Boom or bubble How long can the AI investment craze last
How informative is this news?
The artificial intelligence sector is experiencing an unprecedented investment surge, prompting questions about whether it represents a genuine boom or a speculative bubble. Recently, AI chip giant Nvidia committed $100 billion to assist OpenAI, a leader in generative AI, in constructing new data centers. This substantial investment is part of a global trend, with AI-related spending expected to hit approximately $1.5 trillion by 2025 and exceed $2 trillion by 2026, representing nearly two percent of the global GDP.

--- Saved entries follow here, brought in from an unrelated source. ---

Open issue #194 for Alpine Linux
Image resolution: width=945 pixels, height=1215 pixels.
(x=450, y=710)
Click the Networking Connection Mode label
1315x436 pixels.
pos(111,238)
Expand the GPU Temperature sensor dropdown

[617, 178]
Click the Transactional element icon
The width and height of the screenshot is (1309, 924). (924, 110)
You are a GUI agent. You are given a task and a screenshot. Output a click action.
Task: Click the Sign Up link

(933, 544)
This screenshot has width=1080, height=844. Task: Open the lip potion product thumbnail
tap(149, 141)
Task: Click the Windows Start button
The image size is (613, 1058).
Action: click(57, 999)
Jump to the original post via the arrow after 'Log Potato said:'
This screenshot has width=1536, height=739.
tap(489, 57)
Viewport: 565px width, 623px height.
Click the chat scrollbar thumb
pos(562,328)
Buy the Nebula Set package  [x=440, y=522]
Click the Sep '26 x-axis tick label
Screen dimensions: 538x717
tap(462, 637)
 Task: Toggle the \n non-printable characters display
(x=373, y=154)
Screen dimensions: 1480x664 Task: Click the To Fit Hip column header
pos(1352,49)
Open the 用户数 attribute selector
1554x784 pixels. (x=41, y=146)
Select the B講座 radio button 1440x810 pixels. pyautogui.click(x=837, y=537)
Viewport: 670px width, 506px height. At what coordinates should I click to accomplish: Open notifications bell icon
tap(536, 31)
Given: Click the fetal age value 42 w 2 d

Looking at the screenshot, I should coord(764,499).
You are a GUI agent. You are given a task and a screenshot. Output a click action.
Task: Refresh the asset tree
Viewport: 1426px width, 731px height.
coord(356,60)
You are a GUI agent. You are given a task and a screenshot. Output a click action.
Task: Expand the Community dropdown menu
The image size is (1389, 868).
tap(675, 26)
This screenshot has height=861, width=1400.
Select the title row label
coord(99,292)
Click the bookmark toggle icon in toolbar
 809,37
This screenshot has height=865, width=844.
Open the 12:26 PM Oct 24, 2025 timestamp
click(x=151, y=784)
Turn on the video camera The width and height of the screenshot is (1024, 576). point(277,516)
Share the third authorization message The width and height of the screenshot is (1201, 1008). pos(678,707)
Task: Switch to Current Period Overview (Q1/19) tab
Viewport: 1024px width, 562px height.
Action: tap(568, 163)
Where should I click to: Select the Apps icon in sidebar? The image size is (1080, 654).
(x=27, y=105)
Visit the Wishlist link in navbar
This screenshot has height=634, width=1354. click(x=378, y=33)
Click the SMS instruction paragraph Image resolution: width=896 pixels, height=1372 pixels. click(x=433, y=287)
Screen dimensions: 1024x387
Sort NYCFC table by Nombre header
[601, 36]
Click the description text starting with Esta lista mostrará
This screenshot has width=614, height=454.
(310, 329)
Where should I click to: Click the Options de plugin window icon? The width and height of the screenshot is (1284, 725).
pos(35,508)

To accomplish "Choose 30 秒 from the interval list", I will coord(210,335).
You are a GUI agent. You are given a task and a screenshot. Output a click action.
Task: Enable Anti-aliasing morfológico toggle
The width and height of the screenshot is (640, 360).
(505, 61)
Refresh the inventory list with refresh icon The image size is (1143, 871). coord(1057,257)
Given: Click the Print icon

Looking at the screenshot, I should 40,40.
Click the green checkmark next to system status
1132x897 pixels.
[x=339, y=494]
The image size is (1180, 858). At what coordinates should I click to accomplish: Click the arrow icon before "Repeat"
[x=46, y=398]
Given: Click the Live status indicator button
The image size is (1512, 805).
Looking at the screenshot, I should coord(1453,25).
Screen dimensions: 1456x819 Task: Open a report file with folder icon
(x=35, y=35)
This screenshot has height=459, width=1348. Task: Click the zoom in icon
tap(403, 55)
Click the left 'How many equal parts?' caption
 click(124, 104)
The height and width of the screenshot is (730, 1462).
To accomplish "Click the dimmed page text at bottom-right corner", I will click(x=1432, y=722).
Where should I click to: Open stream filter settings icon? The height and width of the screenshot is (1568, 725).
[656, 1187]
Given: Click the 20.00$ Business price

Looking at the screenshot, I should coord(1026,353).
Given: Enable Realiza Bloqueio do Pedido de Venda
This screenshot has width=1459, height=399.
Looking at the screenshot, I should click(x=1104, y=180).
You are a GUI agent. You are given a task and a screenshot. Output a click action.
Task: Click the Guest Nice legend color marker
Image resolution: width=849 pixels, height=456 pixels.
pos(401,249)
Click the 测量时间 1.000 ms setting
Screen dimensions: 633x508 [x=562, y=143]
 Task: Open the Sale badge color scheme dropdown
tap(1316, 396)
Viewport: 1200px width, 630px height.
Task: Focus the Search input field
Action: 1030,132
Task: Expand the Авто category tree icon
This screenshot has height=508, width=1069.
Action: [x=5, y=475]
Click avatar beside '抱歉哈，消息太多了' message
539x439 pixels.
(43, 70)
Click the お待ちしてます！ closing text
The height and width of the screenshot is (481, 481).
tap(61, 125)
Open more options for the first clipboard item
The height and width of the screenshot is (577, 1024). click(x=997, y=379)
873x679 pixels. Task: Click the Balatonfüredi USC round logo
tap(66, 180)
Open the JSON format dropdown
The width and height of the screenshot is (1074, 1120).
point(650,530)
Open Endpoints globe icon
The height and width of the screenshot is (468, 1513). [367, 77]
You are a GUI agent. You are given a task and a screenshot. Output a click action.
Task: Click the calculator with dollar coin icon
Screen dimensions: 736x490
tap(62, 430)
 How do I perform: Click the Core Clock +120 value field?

Despite the enormous capital flowing into AI, tangible returns on these investments currently appear to lag behind. However, investors remain convinced that AI is a transformative technology, akin to the advent of electricity. Geopolitical factors are also contributing to this investment frenzy, particularly in the development of massive data centers equipped with expensive, energy-intensive chips and cooling systems.
The United States has seen private AI investment reach $470 billion between 2013 and 2024, with a significant portion occurring in the last year alone. China follows with $119 billion. OpenAI, led by CEO Sam Altman, is at the forefront of this bonanza. In March 2025, the company raised approximately $40 billion, pushing its valuation to an estimated $300 billion. It has since surpassed SpaceX to become the world's most valuable company, valued at $500 billion through a private share sale.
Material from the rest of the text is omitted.